A multipurpose marginal area northwest of the farm houses, next to some large embedded boulders and rocks, is seen a ritual place in addition to its being a dumping ground. Eventually in the report it becomes the Ritual Area. An impediment to any farmer, these bounds were used during a 1000 years period and may at some point in time have been used also in connection with rituals – since ritual will take place and find its form almost anywhere at any time, but apart from that, and the odd indication in connection with dumping, there is not much to support the interpretation. Interpreting a site as ritual during a millennium demands more specific contextual patterns. As a rule local and informal ritual sites have difficulties surviving for centuries. Boulders, rocks and bounds attractive as they may be are not enough.
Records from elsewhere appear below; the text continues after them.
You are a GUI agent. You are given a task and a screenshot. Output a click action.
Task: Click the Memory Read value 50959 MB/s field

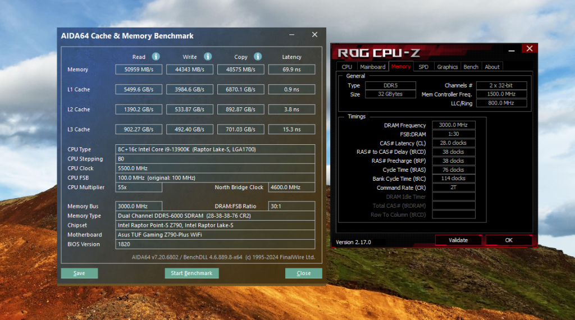[x=139, y=70]
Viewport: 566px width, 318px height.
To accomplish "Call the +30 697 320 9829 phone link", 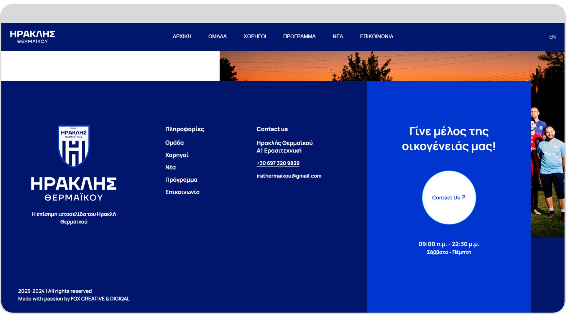I will [x=278, y=163].
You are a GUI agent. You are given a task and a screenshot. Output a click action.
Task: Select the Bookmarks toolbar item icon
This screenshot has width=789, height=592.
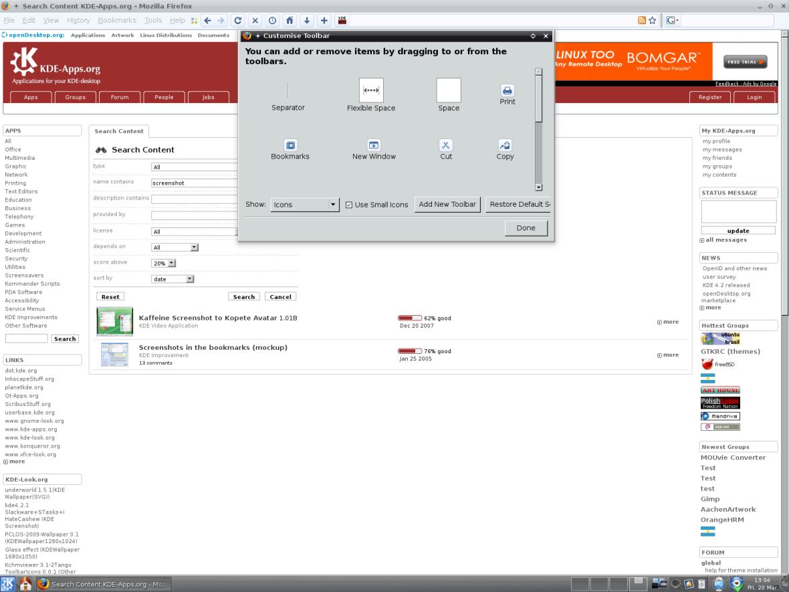click(x=290, y=144)
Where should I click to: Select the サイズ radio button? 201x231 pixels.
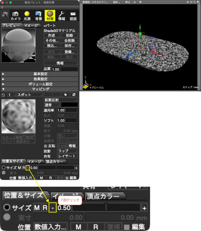(3, 168)
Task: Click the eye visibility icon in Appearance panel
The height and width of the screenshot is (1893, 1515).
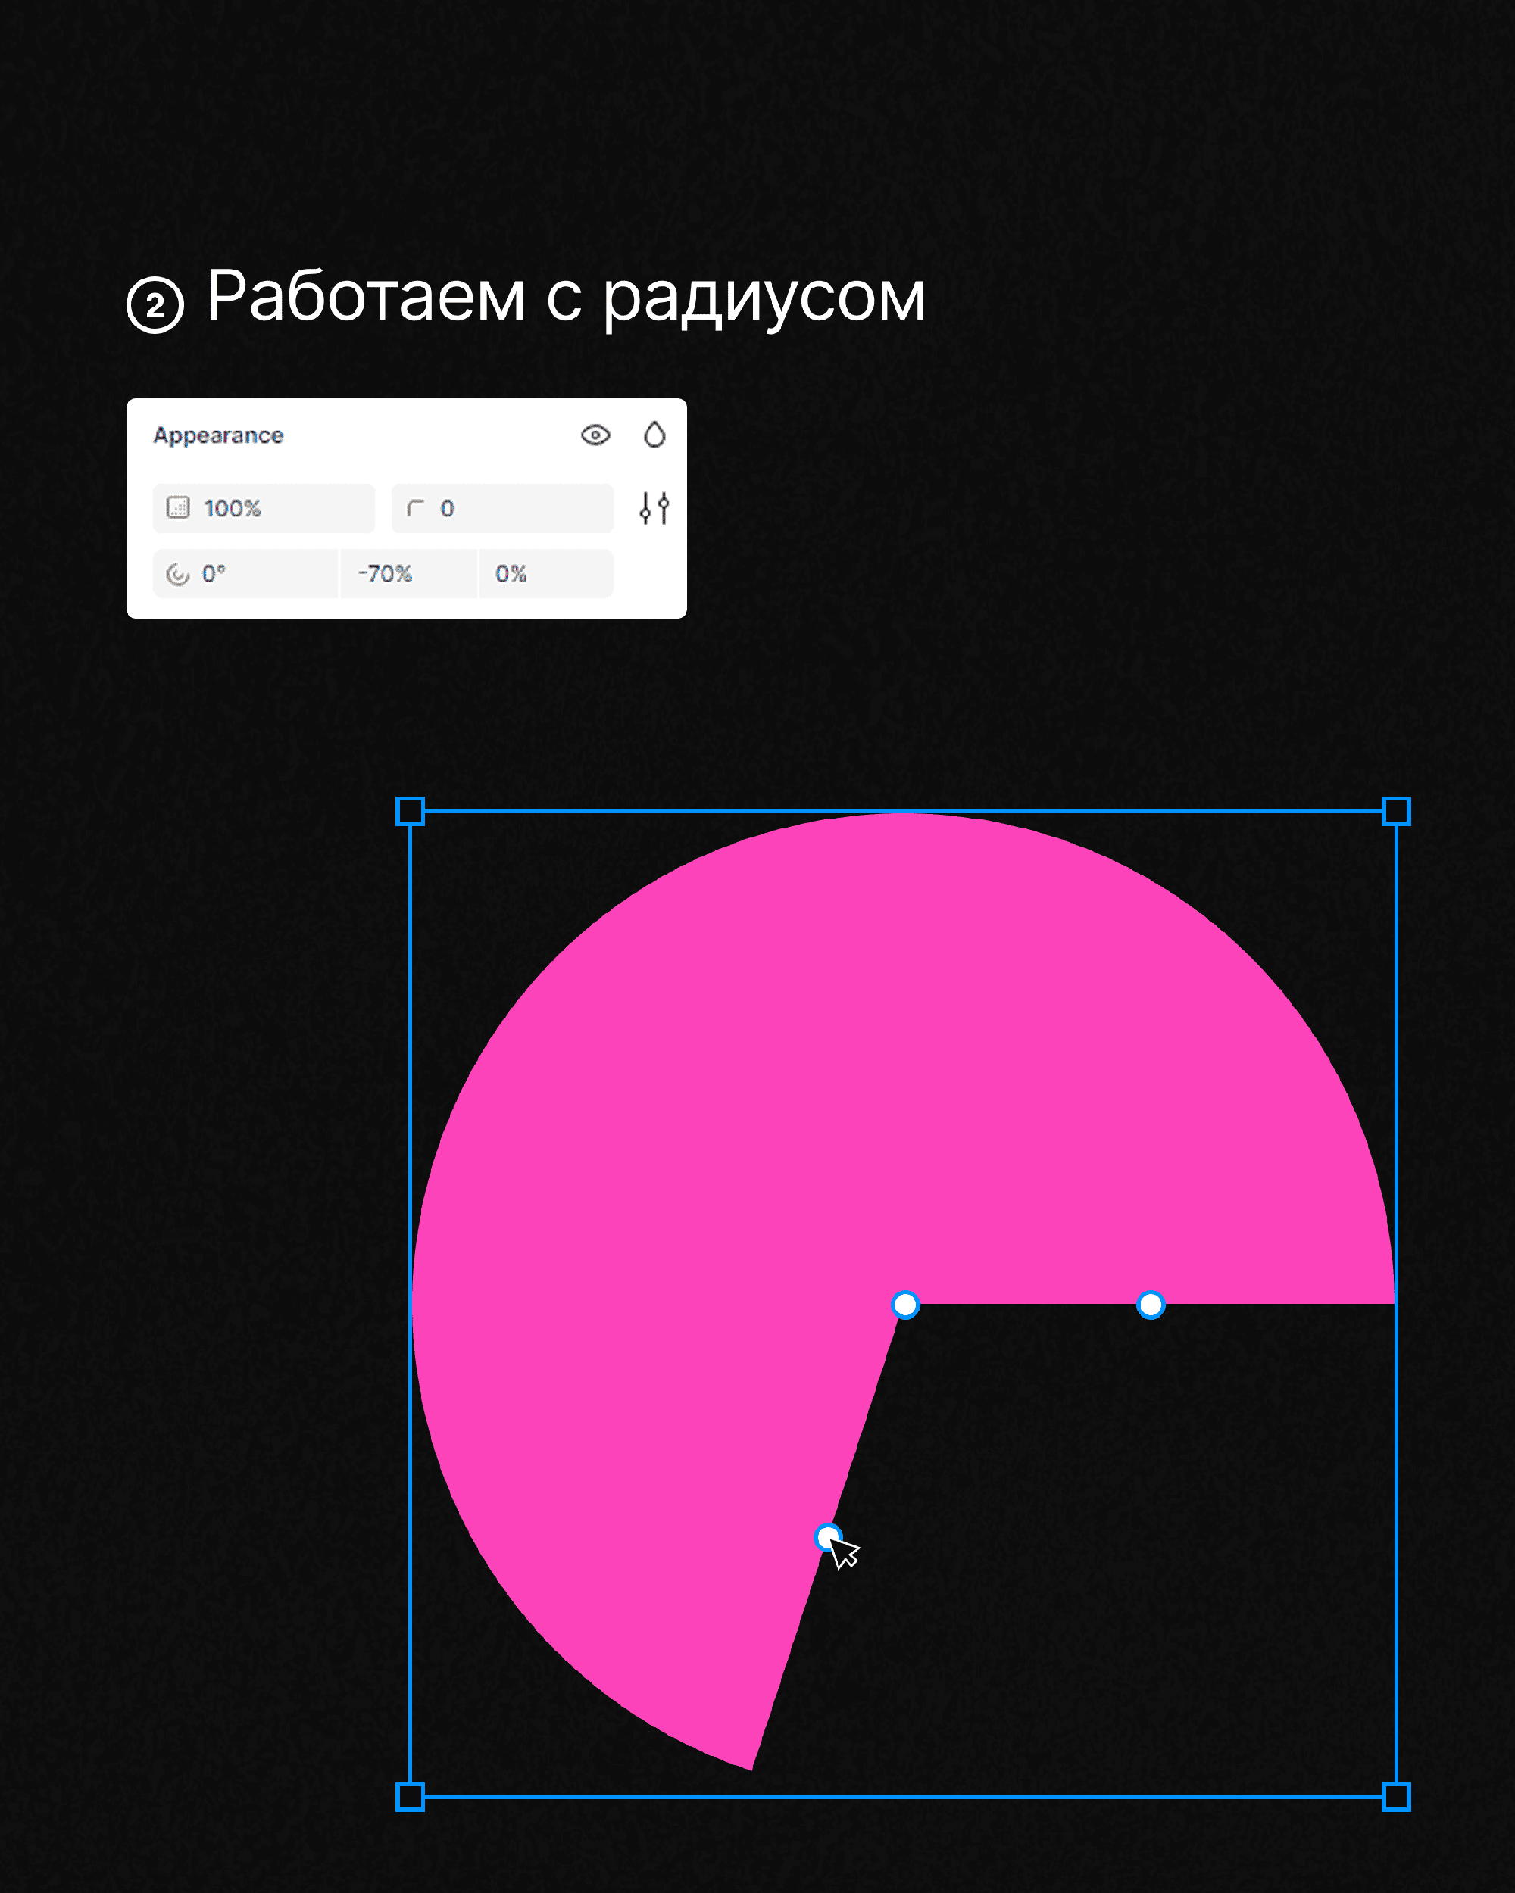Action: pyautogui.click(x=592, y=434)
Next to crofts and the dumping ground there are a number of house remains, as one might expect on a site to which farmers have returned. This plot is defined by topography and the repeated use of the site, but the author detects a main farm building c. 19 m long and no less than 8 m wide. This building has been standing on the plot for 700 years or more from the LRIA into the 11th c. CE. The obvious solution to such a cluster of post holes: several houses on more or less the same spot during a period with some breaks in the occupation, is not even mentioned.

Needless to say, the report hints that the farm may have been of central importance in the Late Iron Age. But in reality it is just a fine example of a peripheral site occupied during two major and separate settlement periods – in the Late Roman-Pre Carolingian Iron Age (LR-PCIA) and the Late Carolingian Iron Age (CIA). The latter period was extended into the earliest decades of the Middle Ages (MA). Moreover, the farm incorporates the iron working site by the brook Smedstadbäcken.

Fig 03

A minimalistic approach forgetting about never-ending possibility and continuity, but nevertheless a critical reading of the report must be recommended. The County Administrative Board in Östergötland (CABÖ) should consider asking the archaeologists in Linköping to keep speculation to a minimum and start looking for parallels that a large number of archaeologists outside Linköping will spot in their excavation plans. In Östergötland, contrary to the rest of Sweden, there are almost as many types or forms of houses — as well as confused and overlooked house remains — as there are excavated settlement sites.

Since the report blurs the biography of the site wishing to create something as odd as a millennium of continuous settlement at a peripheral site, is must, as far as possible, be reinterpreted. The CABÖ should ask for a revision of the report. Thanks to the good quality of the documentation, such a request is not impossible to grant.

*

To begin with, trying to understand the archaeological context one may look at the overall organization of the site and its immediate surroundings. Surveys and trail excavations have shown that Valla is situated on a small slope at the very lowest settlement level in the local landscape. Higher up, i.e. to the north there are other possible settlement sites and of course the historical village Valla is also a prime candidate for prehistoric settlements. Be this as it may, Valla is peripheral since in this landscape there is no settlement below it, i.e. south of it. Ninety meter south of Valla, by a small brook called Smedstadbäcken (Smest) there was a small site without house remains, but with indications of iron working – that is an open air ‘smithy’. The site was used mainly during two periods as shown by the 6 14C-dates, which indicate that the Smest was visited now and again during the Late Bronze Age and PRIA (LBA-PRIA) as well as in the 4-6th century CE, i.t. the LR-PCIA (01).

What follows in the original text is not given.